We can observe that the bike system is mainly used by subscribers.

In [None]:
# Explore the usage of each user category in the weekdays
weekday = ['Sat', 'Sun', 'Mon', 'Tue', 'Wed', 'Thu', 'Fri']
p = sb.catplot(data=df_clean, x='start_time_weekday', col='user_type', kind='count', order = weekday)
p.set_axis_labels("Weekdays", "Bike Trips")
p.fig.suptitle('Daily usage of the bike share system per user type', y=1.03, fontsize=14, fontweight='semibold');


We can see the different trends between the two-user category, though in both categories bikes trips are higher on Thursdays.

In [None]:
# Hourly usage for both user categories
p = sb.catplot(data=df_clean, x='start_time_hour', col='user_type', kind='count')
p.set_axis_labels("Hour", "Bike Trips")
p.fig.suptitle('Hourly usage of the bike share system per user type', y=1.03, fontsize=14, fontweight='semibold');



Both user categories seem to follow the same pattern, with the difference of the ammount of users.

In [None]:
# Usage duration per user category

# first we remove the duration_sec outliers by the limit  of an hour 60x60
d = df_clean.query('duration_sec < 3600')
p = sb.catplot(data=d, y='duration_sec', col='user_type', kind='box')
p.set_axis_labels("", "Trips duration")
p.fig.suptitle('The duration of using the bike share system per user type by seconds', y=1.03, fontsize=14, fontweight='semibold');

We can observe from the above box plots that the customers trips durations are longer than subscribers.

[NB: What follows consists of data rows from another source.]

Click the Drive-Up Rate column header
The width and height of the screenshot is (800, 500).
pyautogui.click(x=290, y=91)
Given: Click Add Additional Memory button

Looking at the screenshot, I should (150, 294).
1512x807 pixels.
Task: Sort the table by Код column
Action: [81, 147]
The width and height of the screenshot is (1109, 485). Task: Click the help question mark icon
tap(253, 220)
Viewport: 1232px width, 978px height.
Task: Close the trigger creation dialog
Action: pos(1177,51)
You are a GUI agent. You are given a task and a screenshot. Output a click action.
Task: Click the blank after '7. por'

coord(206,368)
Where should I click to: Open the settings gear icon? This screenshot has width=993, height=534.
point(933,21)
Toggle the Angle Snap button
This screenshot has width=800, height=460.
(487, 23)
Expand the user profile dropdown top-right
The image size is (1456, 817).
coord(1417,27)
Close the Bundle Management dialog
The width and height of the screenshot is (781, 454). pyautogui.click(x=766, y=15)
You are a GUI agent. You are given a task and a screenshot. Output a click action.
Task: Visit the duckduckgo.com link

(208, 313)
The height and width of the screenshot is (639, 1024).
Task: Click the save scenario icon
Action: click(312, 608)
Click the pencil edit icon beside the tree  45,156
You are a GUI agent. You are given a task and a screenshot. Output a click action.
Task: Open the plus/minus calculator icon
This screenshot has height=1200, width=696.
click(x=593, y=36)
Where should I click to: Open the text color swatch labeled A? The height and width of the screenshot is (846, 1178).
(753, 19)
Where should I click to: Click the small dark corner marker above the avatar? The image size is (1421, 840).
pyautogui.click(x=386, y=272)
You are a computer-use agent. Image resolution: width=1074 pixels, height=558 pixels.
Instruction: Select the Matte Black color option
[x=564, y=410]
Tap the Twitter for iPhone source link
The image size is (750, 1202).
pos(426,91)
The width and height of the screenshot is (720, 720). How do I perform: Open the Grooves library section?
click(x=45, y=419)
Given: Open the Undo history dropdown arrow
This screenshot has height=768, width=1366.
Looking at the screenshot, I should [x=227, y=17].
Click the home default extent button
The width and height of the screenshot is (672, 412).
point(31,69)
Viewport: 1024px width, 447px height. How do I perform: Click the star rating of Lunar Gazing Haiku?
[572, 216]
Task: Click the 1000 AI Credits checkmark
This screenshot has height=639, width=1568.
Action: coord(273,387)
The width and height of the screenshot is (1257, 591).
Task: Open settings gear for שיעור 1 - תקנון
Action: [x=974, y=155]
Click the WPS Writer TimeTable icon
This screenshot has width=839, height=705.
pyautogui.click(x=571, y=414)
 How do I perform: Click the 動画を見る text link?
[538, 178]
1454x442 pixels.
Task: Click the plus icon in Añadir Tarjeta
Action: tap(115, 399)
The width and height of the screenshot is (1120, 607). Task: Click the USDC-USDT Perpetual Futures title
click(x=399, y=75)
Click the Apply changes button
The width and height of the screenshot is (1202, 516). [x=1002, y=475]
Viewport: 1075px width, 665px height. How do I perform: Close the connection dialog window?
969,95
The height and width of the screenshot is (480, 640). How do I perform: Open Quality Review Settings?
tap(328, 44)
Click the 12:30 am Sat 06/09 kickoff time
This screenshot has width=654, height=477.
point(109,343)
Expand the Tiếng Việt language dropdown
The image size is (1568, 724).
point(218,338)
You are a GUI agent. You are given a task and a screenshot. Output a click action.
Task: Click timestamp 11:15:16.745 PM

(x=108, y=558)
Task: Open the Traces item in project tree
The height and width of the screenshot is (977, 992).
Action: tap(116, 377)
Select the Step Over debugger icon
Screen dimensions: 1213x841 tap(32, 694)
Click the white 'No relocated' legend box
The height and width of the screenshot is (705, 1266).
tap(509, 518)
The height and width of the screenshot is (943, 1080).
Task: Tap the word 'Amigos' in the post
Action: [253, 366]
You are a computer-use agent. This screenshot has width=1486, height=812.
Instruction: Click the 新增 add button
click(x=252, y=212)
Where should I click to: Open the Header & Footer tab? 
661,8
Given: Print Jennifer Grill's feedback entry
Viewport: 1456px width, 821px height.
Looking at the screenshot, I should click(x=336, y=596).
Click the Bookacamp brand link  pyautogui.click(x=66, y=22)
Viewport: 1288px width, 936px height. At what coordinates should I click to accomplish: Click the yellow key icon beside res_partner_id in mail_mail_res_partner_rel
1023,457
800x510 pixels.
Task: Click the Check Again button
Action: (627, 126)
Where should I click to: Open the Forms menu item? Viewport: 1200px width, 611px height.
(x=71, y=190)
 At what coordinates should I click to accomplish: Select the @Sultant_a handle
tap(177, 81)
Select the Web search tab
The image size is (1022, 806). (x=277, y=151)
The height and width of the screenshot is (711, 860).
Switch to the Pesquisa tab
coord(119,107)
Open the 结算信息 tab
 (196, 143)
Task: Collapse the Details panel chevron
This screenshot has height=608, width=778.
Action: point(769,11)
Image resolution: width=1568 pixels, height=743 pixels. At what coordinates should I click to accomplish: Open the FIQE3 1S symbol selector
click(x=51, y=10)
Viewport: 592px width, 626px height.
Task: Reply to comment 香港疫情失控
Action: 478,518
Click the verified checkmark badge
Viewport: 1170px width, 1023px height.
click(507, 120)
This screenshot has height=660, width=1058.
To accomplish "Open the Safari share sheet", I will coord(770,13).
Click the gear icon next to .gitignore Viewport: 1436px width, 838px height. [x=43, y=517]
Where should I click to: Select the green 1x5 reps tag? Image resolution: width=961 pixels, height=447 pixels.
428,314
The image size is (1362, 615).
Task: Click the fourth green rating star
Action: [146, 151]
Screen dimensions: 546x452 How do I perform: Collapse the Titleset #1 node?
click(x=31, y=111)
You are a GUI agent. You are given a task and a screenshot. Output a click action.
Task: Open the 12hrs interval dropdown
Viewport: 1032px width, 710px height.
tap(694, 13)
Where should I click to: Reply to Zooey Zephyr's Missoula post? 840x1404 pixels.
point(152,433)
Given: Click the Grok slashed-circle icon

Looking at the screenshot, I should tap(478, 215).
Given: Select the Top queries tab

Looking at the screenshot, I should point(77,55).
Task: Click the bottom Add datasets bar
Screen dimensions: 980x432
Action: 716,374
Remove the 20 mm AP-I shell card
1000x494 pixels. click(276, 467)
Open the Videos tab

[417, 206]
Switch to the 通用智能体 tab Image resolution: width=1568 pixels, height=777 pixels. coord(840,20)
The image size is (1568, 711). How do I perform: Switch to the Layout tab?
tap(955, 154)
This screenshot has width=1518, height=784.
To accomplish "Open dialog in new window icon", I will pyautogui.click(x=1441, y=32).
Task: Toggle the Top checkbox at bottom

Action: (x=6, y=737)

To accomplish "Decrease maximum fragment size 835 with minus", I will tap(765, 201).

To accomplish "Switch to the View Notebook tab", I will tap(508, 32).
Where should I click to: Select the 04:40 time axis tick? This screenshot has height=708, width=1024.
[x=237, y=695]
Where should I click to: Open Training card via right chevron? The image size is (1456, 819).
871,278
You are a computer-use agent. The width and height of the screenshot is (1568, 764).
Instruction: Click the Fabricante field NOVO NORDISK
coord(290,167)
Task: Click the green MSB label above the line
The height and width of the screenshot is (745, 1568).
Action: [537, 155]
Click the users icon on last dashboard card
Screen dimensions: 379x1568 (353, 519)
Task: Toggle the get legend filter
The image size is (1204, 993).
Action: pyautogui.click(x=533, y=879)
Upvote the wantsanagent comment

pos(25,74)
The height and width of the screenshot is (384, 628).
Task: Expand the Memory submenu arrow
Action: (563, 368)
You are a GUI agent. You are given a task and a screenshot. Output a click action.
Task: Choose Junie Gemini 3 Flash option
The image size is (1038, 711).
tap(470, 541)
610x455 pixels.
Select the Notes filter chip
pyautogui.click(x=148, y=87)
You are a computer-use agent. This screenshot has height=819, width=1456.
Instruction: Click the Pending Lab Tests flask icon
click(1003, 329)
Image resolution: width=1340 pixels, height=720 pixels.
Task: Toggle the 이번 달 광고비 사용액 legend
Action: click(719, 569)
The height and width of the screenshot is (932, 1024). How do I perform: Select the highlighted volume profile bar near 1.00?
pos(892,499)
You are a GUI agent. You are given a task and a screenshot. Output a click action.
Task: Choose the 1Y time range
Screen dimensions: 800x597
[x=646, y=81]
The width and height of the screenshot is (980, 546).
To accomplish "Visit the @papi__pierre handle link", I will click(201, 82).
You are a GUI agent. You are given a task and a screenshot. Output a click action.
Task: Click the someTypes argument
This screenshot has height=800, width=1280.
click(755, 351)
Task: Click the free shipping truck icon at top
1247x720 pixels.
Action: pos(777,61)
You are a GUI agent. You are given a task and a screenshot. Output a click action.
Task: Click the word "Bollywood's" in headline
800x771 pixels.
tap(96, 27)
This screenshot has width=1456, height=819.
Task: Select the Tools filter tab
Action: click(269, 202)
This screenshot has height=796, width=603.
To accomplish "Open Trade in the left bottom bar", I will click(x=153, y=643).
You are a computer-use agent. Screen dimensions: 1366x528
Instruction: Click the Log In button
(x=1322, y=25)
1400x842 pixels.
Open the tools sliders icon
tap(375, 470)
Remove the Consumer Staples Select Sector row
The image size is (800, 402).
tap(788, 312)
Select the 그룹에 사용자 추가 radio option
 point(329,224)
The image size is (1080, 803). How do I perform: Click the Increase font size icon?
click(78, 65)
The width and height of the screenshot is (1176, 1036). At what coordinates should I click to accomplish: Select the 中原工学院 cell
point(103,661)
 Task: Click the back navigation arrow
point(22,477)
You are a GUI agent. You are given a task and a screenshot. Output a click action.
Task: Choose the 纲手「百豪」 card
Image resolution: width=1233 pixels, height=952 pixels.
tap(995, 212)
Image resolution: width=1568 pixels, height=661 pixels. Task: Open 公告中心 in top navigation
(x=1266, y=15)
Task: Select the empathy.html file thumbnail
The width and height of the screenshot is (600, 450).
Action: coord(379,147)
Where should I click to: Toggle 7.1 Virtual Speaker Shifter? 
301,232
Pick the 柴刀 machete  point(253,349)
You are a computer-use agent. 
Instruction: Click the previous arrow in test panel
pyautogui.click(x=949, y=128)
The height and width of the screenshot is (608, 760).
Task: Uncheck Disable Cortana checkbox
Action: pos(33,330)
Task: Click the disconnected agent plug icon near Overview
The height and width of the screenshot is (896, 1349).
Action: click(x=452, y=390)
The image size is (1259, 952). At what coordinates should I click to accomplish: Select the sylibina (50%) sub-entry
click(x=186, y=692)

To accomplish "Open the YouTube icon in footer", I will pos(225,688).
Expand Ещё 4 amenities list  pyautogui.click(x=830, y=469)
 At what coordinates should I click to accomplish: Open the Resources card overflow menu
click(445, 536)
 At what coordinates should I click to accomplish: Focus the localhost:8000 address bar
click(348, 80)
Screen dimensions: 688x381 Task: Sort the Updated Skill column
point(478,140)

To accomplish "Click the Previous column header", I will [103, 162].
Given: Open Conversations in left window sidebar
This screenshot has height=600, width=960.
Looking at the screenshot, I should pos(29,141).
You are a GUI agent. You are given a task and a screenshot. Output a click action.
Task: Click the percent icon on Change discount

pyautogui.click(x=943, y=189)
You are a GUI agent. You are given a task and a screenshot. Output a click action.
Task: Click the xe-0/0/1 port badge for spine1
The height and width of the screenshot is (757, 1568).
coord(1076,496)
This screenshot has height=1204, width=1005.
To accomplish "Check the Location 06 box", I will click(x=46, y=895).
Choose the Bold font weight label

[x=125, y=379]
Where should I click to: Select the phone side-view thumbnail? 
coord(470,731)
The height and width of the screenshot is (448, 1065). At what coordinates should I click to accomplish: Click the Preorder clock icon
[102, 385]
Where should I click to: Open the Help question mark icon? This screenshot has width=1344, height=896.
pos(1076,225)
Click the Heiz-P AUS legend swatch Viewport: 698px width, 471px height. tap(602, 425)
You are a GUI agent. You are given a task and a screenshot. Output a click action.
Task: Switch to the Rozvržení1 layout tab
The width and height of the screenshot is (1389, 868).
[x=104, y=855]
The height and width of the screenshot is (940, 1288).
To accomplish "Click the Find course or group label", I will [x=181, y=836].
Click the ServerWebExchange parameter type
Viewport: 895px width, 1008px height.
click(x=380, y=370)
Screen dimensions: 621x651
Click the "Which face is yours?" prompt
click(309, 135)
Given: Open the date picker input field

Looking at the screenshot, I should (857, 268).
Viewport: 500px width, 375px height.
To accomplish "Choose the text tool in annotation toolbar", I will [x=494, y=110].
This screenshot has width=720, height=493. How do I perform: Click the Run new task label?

### Talk about some of the relationships you observed in this part of the investigation. How did the feature(s) of interest vary with other features in the dataset?

> First of all, we could observe that the bike system is mainly used by subscribers, though both of the subscribers and customers followed the almost the same weekday and hourly pattern of bike trips. Moreover, we found that customers trips durations are longer than subscribers.

### Did you observe any interesting relationships between the other features (not the main feature(s) of interest)?

We observed the differnce in the trip duration between customers and subscribers, that customers trips are longer than for subscribers, probably because they are tourests, while the subscribers on the other hand use the system mainly for daily purposes and quick rides to and from work/school.

## Multivariate Exploration

> Create plots of three or more variables to investigate your data even
further. Make sure that your investigations are justified, and follow from
your work in the previous sections.

In [None]:
# Plot the gender difference in each user category
p = sb.countplot(data=df_clean, x='user_type', hue='member_gender', order=df_clean.user_type.value_counts().index)


We can see that males are more users in both users categories.

In [None]:
# Explore the usage by gender for each user category in the weekdays
weekday = ['Sat', 'Sun', 'Mon', 'Tue', 'Wed', 'Thu', 'Fri']
p = sb.catplot(data=df_clean, x='start_time_weekday', col='user_type', hue='member_gender', kind='count', order = weekday)
p.set_axis_labels("Weekdays", "Bike Trips")
p.fig.suptitle('Weekly usage of the bike share system per user type and gender', y=1.03, fontsize=14, fontweight='semibold');

However male users are more in both users categories, they are following the same pattern through out the week days.

In [None]:
# Hourly usage by gender for both users categories
p = sb.catplot(data=df_clean, x='start_time_hour', col='user_type', hue='member_gender', kind='count')
p.set_axis_labels("Hour", "Bike Trips")
g.fig.suptitle('Hourly usage of the bike share system per user type and gender', y=1.03, fontsize=14, fontweight='semibold');

we can observe that both genders in both user categories are following the same pattern through day ours.

In [None]:
# Usage duration for both genders per user category
p = sb.catplot(data=df_clean ,x='user_type', y='duration_sec', hue='member_gender', kind='bar')
p.set_axis_labels("", "Trips duration")
p.fig.suptitle('Trip duration per user type and gender', y=1.03, fontsize=14, fontweight='semibold');

We can observe from the plot above that females take longer durations in their bike rides than men for both user types cases.

### Talk about some of the relationships you observed in this part of the investigation. Were there features that strengthened each other in terms of looking at your feature(s) of interest?

> We observed that males are more in both users categories, but however, they are following the same pattern through out the week days as well as through out the daily hours. while females take longer trips than men for both user types cases.

### Were there any interesting or surprising interactions between features?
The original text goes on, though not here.